Cancer Research UK spinoff raises $41M+ in Series B injection
The estrogen receptor (ER) — which is inhibited by targeted drugs such as the hormone therapy tamoxifen and aromatase inhibitors — is a transcription factor implicated in 75% of breast cancers. Research from Cambridge University suggests that the DNA interactions and transcriptional scope of ER rely on a protein that plays a key role in determining tumor growth and progression — even when resistance to existing drugs has built up.
Azeria Therapeutics — a company founded by Jason Carroll from the Cancer Research UK Cambridge Institute at the University of Cambridge who spearheaded the research — has now enticed Syncona and about $41.4 million in funding to develop therapies for drug-resistant breast cancer.

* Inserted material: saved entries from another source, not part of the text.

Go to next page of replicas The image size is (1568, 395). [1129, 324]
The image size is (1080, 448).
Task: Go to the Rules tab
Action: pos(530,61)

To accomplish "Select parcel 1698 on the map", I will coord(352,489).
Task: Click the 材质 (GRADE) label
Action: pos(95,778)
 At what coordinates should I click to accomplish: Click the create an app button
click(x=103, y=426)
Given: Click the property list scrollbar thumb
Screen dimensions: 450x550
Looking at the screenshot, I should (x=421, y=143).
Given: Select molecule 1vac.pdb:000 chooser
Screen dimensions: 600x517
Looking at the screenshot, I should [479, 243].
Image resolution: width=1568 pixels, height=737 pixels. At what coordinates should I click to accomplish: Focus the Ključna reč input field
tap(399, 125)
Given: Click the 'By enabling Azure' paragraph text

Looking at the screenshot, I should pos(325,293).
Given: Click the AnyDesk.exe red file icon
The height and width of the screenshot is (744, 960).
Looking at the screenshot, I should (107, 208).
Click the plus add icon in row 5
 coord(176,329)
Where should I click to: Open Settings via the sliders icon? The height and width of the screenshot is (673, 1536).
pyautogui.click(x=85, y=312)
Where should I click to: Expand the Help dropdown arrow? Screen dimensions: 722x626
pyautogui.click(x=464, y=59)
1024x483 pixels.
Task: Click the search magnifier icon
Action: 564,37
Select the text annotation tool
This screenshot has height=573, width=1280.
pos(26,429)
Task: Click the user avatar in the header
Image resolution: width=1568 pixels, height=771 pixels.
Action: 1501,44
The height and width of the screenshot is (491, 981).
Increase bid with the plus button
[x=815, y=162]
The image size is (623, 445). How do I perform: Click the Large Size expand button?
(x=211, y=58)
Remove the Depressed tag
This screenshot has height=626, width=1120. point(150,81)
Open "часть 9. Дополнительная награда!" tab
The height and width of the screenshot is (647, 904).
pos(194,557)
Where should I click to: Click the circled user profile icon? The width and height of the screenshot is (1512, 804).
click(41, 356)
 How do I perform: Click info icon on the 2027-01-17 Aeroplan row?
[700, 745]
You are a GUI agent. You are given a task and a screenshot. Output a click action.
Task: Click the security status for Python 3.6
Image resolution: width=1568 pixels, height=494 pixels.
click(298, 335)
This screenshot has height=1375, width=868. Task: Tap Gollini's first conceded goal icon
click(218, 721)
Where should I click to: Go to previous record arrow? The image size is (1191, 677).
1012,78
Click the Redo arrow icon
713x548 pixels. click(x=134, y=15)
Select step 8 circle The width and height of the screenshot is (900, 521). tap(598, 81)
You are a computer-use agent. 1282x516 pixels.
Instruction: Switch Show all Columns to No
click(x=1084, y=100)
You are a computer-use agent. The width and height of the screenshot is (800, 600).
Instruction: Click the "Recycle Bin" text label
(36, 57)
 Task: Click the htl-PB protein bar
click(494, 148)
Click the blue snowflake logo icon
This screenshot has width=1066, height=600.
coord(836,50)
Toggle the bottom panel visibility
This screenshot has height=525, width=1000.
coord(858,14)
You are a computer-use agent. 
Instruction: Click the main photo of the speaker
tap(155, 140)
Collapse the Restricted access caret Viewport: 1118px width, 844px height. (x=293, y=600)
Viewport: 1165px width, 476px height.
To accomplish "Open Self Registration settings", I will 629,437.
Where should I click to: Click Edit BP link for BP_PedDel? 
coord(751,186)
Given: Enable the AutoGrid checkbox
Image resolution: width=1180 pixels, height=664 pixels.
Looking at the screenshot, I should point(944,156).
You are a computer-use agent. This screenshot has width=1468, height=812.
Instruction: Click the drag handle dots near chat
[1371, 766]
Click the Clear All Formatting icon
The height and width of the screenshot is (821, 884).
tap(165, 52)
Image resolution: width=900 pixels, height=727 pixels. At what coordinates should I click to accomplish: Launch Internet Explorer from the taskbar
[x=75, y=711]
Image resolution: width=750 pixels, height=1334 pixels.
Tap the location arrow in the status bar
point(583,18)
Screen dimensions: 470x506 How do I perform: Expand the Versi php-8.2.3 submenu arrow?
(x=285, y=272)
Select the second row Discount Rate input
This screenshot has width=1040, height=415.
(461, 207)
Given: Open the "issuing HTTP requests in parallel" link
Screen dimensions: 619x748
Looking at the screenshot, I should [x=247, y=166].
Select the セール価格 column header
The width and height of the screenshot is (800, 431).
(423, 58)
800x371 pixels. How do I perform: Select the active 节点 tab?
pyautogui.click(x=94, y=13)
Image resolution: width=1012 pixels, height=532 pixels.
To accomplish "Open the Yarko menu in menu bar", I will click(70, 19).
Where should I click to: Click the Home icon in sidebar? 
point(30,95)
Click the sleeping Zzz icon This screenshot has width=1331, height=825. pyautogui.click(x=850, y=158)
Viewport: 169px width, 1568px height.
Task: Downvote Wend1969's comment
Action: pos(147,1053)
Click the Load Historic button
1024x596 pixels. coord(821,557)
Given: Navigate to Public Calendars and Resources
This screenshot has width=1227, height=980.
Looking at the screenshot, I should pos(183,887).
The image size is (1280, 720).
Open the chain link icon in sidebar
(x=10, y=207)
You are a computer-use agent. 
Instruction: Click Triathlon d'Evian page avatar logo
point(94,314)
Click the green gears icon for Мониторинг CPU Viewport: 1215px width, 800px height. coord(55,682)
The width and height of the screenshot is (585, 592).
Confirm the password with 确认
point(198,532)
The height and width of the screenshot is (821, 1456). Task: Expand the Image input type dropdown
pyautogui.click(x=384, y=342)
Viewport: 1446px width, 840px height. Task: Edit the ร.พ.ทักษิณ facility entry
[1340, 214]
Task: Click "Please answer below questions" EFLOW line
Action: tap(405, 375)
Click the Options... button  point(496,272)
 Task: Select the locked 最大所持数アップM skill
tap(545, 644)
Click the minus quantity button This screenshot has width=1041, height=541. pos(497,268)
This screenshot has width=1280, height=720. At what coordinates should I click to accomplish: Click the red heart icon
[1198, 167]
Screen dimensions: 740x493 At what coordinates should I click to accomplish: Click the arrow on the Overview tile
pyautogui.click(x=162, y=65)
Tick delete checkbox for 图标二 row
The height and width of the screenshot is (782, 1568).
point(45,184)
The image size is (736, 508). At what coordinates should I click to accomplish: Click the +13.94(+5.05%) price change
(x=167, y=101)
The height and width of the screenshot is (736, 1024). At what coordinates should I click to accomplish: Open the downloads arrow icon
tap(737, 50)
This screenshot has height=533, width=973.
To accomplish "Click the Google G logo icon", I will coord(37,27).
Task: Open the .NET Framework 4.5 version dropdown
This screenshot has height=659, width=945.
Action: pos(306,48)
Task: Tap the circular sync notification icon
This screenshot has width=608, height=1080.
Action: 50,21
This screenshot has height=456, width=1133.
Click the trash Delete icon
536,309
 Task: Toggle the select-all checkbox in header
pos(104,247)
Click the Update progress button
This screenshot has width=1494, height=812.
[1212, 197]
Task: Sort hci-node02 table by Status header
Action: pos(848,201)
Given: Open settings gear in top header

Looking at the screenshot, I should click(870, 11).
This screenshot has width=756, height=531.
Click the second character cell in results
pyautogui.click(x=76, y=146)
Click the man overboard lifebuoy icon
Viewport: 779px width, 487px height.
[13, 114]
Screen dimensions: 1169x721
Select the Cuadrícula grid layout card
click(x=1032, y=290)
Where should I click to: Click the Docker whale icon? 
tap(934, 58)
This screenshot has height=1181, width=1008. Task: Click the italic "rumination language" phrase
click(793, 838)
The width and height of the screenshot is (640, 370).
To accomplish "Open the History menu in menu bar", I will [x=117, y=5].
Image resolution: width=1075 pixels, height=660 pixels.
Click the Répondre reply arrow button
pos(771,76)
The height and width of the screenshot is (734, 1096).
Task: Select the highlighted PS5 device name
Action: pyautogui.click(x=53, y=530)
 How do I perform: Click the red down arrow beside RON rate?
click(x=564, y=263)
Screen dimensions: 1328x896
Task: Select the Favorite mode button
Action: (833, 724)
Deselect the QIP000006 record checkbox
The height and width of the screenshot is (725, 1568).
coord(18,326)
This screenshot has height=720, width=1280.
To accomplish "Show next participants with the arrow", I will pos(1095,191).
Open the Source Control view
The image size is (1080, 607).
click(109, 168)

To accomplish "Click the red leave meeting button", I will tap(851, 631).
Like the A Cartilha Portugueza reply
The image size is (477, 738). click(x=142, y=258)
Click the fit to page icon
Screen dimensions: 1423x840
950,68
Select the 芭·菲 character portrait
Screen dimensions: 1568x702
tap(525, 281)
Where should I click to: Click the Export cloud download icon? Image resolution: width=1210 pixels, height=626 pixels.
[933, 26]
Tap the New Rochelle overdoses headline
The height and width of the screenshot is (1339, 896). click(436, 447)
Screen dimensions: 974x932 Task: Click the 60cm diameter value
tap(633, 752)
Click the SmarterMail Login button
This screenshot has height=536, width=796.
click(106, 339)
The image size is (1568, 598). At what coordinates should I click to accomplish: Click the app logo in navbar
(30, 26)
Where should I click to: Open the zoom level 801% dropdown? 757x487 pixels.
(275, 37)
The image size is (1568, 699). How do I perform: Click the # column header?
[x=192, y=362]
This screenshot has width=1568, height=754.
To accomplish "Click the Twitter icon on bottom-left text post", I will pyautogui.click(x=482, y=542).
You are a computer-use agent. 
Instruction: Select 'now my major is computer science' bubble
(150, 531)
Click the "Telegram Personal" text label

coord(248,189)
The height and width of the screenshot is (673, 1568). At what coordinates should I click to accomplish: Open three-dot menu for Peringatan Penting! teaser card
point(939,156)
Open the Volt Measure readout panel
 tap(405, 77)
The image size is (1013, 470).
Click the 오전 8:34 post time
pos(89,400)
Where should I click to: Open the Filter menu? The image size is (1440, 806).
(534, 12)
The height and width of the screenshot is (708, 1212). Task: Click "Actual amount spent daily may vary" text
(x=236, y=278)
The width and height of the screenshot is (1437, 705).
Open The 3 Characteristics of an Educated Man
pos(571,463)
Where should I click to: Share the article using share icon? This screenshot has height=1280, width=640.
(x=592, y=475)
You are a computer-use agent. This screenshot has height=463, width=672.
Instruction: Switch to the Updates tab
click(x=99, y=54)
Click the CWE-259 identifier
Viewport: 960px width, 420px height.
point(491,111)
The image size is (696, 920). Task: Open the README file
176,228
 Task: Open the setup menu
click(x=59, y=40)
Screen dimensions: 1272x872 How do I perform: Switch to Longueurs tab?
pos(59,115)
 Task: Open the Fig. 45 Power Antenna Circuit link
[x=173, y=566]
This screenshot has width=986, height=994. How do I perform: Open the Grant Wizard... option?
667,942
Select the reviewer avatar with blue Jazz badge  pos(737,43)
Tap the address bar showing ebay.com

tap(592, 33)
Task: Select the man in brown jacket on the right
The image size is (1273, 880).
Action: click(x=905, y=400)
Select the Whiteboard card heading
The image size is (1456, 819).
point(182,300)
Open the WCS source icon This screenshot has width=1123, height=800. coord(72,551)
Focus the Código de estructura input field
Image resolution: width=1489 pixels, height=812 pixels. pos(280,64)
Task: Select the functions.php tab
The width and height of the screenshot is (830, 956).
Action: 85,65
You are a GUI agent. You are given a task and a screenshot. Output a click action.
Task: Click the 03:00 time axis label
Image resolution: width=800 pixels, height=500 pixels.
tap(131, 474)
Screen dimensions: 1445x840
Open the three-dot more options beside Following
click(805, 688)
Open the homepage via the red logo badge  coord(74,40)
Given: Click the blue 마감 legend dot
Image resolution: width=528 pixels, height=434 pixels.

The company, which was spun out of Sixth Element Capital and Cancer Research UK’s commercial partnerships team in 2017, is laser-focused on pioneer factors — the proteins that dictate where in the genome transcription factors associate with DNA and what genes are regulated.
Its lead program is targeting the pioneer factor FOXA1, which has shown to be instrumental in the tumor development and maintenance of ER-positive luminal breast cancer (typically 30% of these patients progress to late-stage endocrine-resistant disease). FOXA1 is requisite in all ER-DNA interactions and in the absence of FOXA1, ER does not liaise with DNA, switch genes on or cause cells to grow. Significantly, FOXA1 is also essential for cells that have grown resistant to standard therapies, such as tamoxifen, Carroll’s research suggests.
The funding will help Azeria shepherd the experimental therapy into the clinic and help the company expand its arsenal of investigational drugs.
The Cambridge, UK-based drug developer previously raised £5.5 million in a Series A financing from the CRT Pioneer Fund, which is managed by UK based fund manager Sixth Element Capital.
This fresh injection of £32 million in Series B financing was led by Syncona, which made a hefty £29.5 million commitment.